This is a lengthy article with the usual pro-slaughter nonsense: horse abandonment has skyrocketed since the closure of horse slaughter plants in the U.S.; horse lovers say it is better to die in a slaughter plant than starve to death; the price of horses has plummeted, etc. Never, ever does anyone, even anti-horse slaughter folks, bring up the problem of overbreeding.
Oh, and there is the ever present reference to horses at “its” and the latest ag terms used to get around the words kill or slaughter, such as harvest and process. Last we heard, you harvest grains and vegetables, and process application forms.
In the meantime, we have excerpted the parts of the article discussing the pending legislation and how Viebrock hopes to get around the suspension of USDA inspection fees by the federal government. Otherwise, they’ll have to eat the horse meat in Missouri.
And no mention of how they expect to get around the 6-month quarantine edict by the European Parliament in an attempt to keep toxic horse meat out of Europe. Does Viebrock really think the EU will exclude the good old USA? It is, after all, the super medicated American horses who are at the root of the issue.
Cross-posted from the St. Louis Post-Despatch at StLToday.com
By GEORGINA GUSTIN | March 10, 2010
Earlier this year, state Rep. Jim Viebrock, R-Republic, introduced a bill designed to circumvent federal rules that prevent horse slaughter for human consumption and would enable horse processing facilities to open in Missouri. Viebrock says the legislation would jump-start the ailing equine industry, which pro-slaughter advocates say has been hurt by the recent closure of the country’s three horse slaughterhouses.
Viebrock’s bill, which has sparked outrage in anti-slaughter circles, has the support of the state’s director of agriculture, Jon Hagler.
In 2007, the last U.S. horse slaughter facility, in DeKalb, Ill., closed after the Illinois Legislature passed a law banning horse slaughter for human consumption. A federal appropriations change, enacted in 2005, also said that no federal funds could be used for horse slaughter inspections, in effect banning interstate shipment of slaughter horses and preventing any facilities from reopening.
Since the closure, American kill buyers have instead sent horses to Mexico and Canada, where European-owned processing facilities fulfill steady demand from European and Japanese markets, and where horse meat retails for $10 a pound or more.

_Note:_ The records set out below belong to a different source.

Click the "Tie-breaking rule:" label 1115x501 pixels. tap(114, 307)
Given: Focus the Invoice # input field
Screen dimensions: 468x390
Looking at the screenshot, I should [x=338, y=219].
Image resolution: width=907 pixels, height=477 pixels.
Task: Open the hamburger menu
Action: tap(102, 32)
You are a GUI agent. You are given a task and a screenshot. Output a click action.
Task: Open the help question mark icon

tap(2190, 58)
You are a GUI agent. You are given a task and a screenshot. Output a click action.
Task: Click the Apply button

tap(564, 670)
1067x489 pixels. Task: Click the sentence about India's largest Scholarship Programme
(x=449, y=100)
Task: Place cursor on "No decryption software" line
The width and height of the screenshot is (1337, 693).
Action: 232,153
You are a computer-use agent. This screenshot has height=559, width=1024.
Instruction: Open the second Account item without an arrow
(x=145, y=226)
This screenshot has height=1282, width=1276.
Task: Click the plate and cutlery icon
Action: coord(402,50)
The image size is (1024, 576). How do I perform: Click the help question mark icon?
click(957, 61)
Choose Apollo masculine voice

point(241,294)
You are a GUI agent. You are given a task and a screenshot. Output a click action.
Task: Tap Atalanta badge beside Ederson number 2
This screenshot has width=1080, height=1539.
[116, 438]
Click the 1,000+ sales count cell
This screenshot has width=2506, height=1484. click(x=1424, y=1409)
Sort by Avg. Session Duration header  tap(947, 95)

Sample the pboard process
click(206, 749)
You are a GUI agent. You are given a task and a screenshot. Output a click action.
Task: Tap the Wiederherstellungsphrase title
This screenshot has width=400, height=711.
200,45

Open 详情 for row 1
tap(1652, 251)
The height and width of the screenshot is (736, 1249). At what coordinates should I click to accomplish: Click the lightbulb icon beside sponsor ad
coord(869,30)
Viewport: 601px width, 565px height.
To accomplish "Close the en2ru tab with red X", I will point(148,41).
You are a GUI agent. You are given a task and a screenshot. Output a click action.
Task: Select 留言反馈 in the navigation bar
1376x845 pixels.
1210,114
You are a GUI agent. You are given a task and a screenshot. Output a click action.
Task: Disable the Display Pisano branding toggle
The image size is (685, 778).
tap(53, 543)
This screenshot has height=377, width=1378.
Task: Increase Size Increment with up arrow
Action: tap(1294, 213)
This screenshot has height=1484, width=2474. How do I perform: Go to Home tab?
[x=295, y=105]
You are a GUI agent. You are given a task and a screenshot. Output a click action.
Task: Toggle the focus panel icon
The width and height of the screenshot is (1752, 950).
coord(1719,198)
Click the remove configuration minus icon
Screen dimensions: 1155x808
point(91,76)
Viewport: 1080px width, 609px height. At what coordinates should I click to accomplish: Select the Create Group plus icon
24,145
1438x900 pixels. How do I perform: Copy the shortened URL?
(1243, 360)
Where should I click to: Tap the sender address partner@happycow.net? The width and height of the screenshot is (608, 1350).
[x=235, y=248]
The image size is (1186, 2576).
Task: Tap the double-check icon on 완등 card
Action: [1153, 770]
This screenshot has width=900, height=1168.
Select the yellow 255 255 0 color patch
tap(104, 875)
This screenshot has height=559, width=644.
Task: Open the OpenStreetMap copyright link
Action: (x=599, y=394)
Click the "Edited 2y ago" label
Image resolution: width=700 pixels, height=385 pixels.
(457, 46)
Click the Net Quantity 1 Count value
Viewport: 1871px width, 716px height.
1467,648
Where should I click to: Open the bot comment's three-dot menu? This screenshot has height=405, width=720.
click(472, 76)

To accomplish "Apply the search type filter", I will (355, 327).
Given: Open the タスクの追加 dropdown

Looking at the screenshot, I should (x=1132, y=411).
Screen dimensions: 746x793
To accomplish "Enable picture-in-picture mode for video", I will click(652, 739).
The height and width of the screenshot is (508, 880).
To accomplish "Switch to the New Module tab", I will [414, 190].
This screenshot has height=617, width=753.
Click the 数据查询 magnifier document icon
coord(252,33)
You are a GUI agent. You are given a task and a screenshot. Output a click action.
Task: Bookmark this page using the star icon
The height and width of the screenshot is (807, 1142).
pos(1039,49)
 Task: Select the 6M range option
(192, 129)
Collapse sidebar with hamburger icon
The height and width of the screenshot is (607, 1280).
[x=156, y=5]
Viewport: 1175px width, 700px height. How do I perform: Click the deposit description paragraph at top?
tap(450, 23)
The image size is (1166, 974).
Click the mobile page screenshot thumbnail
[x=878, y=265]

Viebrock hopes his bill will restart the industry on American soil, specifically in Missouri, where horse slaughtering has not taken place in decades.
The aim is to provide a funding mechanism that would reimburse the U.S. Department of Agriculture for the required inspections. But, federal authorities say, it remains unclear whether the law would work, because the federal rule mandates that no money be spent on the federal inspections, whether reimbursed or not.
“In theory, you could have a state facility,” said Caleb Weaver, a department spokesman. “But you can only ship in the state and couldn’t cross borders to go elsewhere.”